** Opening MATERIAL PROVIDED block **

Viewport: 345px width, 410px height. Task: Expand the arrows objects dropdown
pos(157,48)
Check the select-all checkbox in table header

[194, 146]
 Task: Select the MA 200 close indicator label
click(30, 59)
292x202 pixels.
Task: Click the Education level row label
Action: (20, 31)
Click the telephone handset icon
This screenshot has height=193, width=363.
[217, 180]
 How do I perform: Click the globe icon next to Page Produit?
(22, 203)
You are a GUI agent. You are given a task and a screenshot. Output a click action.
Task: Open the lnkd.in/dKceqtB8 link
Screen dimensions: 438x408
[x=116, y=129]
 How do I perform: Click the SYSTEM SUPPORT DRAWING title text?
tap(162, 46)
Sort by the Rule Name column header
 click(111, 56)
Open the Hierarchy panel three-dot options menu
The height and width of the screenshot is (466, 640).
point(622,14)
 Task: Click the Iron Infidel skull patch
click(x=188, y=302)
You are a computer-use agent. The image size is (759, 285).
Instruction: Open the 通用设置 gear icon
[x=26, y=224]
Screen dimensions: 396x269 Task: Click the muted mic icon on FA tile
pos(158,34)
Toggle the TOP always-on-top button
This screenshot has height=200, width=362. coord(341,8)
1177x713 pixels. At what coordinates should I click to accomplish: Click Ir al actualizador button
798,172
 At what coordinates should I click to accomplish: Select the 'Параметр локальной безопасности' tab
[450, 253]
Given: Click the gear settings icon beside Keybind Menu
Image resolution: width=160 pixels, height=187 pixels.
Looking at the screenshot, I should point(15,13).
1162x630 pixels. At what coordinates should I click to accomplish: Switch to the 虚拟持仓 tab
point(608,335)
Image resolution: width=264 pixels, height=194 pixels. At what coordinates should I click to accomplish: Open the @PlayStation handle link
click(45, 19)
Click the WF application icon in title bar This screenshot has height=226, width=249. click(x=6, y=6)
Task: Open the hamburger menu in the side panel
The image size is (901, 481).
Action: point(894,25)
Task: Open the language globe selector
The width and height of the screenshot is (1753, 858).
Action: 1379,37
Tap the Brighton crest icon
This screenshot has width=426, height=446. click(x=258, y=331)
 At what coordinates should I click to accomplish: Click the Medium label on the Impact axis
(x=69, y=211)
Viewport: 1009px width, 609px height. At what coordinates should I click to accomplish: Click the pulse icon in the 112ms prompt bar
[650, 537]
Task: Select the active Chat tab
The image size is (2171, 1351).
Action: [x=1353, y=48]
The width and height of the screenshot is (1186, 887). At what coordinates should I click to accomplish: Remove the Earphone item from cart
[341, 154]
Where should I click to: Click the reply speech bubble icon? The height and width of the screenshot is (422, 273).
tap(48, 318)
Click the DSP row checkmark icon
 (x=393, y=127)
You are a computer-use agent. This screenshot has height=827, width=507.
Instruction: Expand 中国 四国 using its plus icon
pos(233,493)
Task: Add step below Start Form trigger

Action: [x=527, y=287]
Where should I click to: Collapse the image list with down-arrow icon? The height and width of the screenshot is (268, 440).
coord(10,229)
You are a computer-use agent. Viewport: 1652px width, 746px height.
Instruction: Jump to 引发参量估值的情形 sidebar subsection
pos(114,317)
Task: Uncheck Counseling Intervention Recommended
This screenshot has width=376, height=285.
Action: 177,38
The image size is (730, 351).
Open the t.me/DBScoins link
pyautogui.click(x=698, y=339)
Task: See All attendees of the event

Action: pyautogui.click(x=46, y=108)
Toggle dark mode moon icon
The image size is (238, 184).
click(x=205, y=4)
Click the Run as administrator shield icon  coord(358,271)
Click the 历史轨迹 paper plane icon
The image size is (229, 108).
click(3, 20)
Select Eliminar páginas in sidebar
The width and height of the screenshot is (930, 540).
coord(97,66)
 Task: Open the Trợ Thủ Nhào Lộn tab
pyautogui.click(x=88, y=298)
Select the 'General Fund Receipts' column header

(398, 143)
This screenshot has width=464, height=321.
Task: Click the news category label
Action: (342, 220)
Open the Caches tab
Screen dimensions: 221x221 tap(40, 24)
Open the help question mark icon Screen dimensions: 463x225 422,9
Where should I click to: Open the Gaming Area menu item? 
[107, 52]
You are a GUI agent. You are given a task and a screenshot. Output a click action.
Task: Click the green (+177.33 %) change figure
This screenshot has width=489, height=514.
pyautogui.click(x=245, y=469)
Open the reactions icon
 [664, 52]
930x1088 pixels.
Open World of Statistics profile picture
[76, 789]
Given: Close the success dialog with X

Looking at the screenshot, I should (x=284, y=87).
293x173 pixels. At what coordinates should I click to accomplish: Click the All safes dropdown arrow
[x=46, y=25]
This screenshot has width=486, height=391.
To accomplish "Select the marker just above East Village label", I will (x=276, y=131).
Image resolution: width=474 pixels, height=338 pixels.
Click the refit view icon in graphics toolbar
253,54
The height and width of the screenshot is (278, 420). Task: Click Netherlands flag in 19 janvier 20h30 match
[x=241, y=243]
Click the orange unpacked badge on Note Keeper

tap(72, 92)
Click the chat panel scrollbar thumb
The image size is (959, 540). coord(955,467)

** Closing MATERIAL PROVIDED block **

THE TASK
Write down, word for word, the lines above from the one containing "Instruction: Expand 中国 四国 using its plus icon" through the one containing "Click the 历史轨迹 paper plane icon", both ends included.

RESPONSE TO THE TASK
Instruction: Expand 中国 四国 using its plus icon
pos(233,493)
Task: Add step below Start Form trigger

Action: [x=527, y=287]
Where should I click to: Collapse the image list with down-arrow icon? The height and width of the screenshot is (268, 440).
coord(10,229)
You are a computer-use agent. Viewport: 1652px width, 746px height.
Instruction: Jump to 引发参量估值的情形 sidebar subsection
pos(114,317)
Task: Uncheck Counseling Intervention Recommended
This screenshot has width=376, height=285.
Action: 177,38
The image size is (730, 351).
Open the t.me/DBScoins link
pyautogui.click(x=698, y=339)
Task: See All attendees of the event

Action: pyautogui.click(x=46, y=108)
Toggle dark mode moon icon
The image size is (238, 184).
click(x=205, y=4)
Click the Run as administrator shield icon  coord(358,271)
Click the 历史轨迹 paper plane icon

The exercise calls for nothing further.